Proper Scalability of Significant DMN Workload Through the REST API

Currently, I am experimenting with the external task pattern for the whole process thereby keeping the load on the Camunda minimal, as everything, including tasks that are in essence of “multi instance” nature, are performed by the external tasks and Camunda’s almost only role is orchestration of tasks. However, as there is a business need to make some rules/decisions parametric and visual, I keep the DMN where we need some decisions. My approach is deploying the DMN model into the Engine and then providing variables and getting the result via Evaluate Decision REST API from External Task workers. But, as there is only one decision task in the BPM model, and because in that task I apply millions of rows to decide through a loop, this has become a bottleneck in the process.
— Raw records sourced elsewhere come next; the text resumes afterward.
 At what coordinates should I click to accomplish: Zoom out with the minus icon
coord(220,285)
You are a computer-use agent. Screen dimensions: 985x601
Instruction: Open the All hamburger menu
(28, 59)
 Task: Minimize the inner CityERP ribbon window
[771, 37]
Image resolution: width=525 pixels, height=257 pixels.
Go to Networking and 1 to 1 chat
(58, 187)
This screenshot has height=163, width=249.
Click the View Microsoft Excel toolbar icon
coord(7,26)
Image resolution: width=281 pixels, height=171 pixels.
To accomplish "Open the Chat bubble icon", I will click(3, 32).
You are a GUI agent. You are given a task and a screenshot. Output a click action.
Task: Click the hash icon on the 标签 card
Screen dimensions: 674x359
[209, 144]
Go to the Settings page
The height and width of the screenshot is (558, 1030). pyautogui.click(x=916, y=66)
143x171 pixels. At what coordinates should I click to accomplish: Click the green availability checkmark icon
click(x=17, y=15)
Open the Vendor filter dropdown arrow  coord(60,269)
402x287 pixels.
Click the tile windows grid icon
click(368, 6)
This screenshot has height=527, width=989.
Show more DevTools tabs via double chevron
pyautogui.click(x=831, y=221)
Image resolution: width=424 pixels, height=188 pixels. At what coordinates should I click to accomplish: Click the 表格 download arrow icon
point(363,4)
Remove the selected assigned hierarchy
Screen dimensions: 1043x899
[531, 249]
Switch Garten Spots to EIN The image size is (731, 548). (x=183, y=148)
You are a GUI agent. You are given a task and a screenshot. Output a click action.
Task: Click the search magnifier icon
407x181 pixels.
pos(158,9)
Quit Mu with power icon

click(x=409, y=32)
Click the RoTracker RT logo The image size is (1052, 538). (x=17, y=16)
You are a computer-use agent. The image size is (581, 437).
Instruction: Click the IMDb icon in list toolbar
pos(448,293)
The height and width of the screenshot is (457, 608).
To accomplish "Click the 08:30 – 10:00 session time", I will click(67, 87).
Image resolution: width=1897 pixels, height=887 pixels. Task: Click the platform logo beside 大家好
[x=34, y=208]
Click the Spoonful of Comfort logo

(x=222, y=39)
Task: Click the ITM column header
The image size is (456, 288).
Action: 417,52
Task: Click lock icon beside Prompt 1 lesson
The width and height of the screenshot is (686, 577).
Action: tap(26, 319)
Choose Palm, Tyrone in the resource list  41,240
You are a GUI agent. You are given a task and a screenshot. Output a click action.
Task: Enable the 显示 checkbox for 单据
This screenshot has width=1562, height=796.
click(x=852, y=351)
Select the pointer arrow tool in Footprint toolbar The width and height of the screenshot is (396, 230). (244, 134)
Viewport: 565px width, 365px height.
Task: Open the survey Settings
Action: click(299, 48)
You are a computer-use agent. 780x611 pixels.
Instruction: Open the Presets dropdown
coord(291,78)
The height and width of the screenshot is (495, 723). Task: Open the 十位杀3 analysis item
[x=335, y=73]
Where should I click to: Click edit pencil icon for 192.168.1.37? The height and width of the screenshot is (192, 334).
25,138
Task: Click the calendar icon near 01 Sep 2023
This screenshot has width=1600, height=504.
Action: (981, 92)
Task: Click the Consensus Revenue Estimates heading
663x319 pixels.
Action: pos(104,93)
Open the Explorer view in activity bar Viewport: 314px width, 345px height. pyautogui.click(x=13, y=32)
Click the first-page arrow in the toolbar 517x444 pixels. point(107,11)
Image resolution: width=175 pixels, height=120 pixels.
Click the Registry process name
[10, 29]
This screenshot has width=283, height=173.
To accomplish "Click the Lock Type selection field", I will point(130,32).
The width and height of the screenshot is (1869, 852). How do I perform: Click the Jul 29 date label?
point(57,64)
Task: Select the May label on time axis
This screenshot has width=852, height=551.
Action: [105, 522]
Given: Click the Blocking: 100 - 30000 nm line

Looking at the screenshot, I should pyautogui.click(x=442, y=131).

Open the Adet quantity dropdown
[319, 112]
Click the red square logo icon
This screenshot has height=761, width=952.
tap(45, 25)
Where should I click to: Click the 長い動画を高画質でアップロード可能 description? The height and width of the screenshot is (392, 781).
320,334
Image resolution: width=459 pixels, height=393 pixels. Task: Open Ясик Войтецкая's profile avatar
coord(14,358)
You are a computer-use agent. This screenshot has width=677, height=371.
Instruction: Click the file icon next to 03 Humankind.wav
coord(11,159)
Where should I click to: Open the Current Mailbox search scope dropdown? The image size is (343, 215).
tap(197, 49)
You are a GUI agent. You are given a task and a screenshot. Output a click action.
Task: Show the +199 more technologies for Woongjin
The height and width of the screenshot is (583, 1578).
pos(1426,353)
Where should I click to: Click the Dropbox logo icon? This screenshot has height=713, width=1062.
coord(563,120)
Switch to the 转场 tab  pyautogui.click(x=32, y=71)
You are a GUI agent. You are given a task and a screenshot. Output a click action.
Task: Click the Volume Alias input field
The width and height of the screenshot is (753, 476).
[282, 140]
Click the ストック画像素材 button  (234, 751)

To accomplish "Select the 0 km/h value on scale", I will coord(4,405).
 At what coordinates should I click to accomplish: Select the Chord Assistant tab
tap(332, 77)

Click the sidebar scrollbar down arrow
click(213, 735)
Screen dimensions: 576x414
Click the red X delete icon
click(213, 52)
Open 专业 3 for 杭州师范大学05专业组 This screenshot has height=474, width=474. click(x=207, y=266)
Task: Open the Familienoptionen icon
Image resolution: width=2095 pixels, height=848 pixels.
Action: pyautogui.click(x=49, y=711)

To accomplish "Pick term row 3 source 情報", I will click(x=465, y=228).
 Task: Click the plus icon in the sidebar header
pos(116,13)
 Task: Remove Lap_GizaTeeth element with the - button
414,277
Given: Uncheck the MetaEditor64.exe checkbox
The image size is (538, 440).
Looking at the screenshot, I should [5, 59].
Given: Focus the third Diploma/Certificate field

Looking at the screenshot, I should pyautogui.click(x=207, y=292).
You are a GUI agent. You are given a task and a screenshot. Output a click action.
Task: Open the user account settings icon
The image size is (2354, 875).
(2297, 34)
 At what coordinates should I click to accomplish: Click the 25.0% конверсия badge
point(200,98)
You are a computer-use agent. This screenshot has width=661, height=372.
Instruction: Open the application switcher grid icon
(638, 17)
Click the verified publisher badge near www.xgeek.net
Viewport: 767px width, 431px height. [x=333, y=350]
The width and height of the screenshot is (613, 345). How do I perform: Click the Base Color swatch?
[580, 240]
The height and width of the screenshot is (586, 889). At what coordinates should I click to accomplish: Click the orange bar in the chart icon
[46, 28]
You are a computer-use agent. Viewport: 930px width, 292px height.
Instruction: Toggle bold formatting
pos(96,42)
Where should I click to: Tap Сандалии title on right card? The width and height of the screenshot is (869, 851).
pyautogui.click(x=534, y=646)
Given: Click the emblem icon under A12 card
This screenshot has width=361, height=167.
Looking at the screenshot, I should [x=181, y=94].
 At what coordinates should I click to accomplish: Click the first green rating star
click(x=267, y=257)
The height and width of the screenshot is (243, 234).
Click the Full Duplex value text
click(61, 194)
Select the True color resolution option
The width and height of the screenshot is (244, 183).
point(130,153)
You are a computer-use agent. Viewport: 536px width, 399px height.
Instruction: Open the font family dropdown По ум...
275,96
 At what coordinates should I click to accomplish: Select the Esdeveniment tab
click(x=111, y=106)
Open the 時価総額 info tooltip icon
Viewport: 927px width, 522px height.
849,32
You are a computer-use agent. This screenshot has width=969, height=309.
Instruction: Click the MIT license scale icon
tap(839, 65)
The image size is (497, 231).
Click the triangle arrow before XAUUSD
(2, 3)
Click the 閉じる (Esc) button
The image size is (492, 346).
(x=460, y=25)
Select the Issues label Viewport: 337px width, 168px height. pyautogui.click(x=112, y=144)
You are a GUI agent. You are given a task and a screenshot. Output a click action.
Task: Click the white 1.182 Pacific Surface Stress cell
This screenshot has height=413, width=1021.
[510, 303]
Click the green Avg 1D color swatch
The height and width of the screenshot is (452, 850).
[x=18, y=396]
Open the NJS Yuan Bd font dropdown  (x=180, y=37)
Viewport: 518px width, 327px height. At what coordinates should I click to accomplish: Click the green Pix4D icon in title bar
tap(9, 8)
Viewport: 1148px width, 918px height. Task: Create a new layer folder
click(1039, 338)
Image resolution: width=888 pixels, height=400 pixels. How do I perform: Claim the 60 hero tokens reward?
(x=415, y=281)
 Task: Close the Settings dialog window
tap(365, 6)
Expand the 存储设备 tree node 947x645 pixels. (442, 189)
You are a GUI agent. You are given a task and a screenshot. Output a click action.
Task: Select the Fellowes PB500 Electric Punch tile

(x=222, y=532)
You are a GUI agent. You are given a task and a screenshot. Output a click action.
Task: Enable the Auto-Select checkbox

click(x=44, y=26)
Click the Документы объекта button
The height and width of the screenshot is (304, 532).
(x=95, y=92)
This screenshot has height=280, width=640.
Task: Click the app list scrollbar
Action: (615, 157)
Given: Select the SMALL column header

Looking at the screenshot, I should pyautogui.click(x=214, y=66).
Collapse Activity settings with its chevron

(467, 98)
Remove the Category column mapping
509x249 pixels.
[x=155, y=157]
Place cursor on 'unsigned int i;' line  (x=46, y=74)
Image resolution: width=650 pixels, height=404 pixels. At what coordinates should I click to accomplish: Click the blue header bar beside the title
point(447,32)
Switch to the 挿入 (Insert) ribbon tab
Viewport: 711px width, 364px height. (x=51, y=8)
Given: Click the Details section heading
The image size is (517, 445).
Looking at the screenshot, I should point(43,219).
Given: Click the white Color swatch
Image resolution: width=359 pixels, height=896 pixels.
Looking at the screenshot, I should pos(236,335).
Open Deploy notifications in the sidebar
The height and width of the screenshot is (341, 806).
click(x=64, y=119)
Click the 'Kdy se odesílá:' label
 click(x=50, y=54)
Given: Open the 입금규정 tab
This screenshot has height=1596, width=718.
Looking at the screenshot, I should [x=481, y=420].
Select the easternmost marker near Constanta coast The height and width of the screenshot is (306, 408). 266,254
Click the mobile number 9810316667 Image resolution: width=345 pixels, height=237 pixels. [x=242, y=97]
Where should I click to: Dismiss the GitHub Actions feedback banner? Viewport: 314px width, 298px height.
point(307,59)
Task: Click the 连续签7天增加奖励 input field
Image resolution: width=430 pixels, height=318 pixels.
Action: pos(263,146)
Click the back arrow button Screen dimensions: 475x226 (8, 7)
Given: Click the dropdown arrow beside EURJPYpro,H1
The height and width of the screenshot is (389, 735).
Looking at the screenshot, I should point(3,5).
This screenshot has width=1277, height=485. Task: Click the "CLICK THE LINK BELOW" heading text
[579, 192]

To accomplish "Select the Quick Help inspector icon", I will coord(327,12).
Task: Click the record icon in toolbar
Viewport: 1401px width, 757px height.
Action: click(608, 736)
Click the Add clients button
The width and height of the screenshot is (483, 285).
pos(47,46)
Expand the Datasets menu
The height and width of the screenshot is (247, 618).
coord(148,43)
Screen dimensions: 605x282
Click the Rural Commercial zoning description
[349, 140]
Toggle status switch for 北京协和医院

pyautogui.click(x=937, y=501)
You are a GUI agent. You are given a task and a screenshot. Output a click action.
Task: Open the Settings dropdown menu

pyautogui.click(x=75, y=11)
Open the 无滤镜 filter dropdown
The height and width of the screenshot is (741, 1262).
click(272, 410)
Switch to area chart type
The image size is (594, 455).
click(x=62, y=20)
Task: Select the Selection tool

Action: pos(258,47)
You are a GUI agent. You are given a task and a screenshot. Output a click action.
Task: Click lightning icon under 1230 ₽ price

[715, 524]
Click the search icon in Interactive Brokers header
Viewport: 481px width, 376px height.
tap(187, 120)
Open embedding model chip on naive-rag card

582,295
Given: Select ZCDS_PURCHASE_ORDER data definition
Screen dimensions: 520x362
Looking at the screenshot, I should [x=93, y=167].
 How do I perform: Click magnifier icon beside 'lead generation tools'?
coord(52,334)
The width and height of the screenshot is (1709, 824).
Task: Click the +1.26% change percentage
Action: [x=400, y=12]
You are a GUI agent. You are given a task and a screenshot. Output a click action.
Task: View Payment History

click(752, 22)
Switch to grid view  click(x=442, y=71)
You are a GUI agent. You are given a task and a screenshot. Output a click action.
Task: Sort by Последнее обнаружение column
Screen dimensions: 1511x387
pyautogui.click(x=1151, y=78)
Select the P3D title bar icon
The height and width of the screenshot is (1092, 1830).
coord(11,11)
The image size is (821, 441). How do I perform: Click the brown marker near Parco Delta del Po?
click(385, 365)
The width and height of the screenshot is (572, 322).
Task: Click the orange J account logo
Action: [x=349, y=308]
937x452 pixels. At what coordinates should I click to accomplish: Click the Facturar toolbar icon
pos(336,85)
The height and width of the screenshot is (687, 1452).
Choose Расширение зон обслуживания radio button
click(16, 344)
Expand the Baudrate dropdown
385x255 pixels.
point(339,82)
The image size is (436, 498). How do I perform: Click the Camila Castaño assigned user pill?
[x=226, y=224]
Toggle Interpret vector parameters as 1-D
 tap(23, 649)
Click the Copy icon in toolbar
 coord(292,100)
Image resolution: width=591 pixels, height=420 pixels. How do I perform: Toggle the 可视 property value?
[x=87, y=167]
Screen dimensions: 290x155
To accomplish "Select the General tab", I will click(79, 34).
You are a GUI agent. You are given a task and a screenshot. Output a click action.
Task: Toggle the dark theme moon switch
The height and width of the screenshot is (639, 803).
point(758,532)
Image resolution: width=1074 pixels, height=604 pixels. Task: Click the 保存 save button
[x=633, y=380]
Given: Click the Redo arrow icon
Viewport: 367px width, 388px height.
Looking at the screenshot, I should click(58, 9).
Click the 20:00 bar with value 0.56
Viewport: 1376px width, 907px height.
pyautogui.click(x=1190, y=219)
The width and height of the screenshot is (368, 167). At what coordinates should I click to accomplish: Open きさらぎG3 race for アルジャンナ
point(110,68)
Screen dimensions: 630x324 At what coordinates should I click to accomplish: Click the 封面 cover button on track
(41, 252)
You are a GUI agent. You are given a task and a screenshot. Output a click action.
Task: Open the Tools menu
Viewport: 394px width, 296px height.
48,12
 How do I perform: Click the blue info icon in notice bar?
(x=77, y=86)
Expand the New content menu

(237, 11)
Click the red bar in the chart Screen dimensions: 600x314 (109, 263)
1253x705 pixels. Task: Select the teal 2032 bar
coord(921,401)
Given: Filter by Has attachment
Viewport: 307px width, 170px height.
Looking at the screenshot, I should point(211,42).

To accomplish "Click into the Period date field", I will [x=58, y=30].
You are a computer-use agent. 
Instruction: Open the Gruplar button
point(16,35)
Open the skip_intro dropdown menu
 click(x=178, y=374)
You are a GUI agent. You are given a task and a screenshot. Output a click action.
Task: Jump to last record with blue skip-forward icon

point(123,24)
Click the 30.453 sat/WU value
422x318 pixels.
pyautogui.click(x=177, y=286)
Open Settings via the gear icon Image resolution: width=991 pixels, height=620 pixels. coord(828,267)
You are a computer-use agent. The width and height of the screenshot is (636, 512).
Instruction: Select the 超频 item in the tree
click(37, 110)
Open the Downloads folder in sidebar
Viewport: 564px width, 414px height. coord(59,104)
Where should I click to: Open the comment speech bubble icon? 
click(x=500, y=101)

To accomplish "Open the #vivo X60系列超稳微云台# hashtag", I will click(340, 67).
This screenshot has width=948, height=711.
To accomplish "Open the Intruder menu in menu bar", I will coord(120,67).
What should be the next step for scalability? I can’t increase the number of external task workers because there is only one task (but in that task there are millions of rows to process). So, in that one task, I iterate through my array of rows of variables, and for each row I call the Evaluate Decision API. If I try to convert this worker in some kind of concurrent and parallel type, would the Camunda Engine able to respond to each properly? Ideally, I’d like to “get” the DMN model into my external task code and apply the decision without connecting to the REST API for each row, but I believe that’s not an option in the Rust language as there is no DMN engine implemented.